A Population Spatialization Model at the Building Scale Using Random Forest

Abstract

Population spatialization reveals the distribution and quantity of the population in geographic space with gridded population maps. Fine-scale population spatialization is essential for urbanization and disaster prevention. Previous approaches have used remotely sensed imagery to disaggregate census data, but this approach has limitations. For example, large-scale population censuses cannot be conducted in underdeveloped countries or regions, and remote sensing data lack semantic information indicating the different human activities occurring in a precise geographic location. Geospatial big data and machine learning provide new fine-scale population distribution mapping methods. In this paper, 30 features are extracted using easily accessible multi-source geographic data. Then, a building-scale population estimation model is trained by a random forest (RF) regression algorithm.

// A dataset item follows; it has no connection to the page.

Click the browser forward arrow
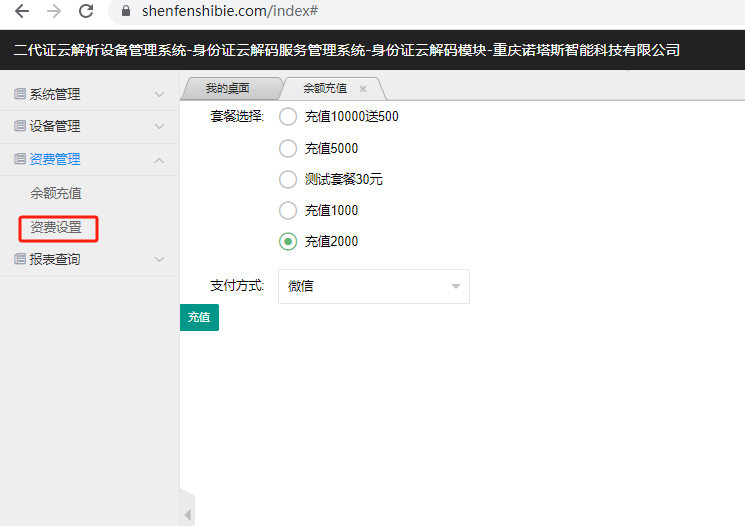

The results show that 91% of the buildings in Lin’an District have absolute error values of less than six compared with the actual population data. In a comparison with a multiple linear (ML) regression model, the mean absolute errors of the RF and ML models are 2.52 and 3.21, respectively, the root mean squared errors are 8.2 and 9.8, and the R2 values are 0.44 and 0.18. The RF model performs better at building-scale population estimation using easily accessible multisource geographic data. Future work will improve the model accuracy in densely populated areas.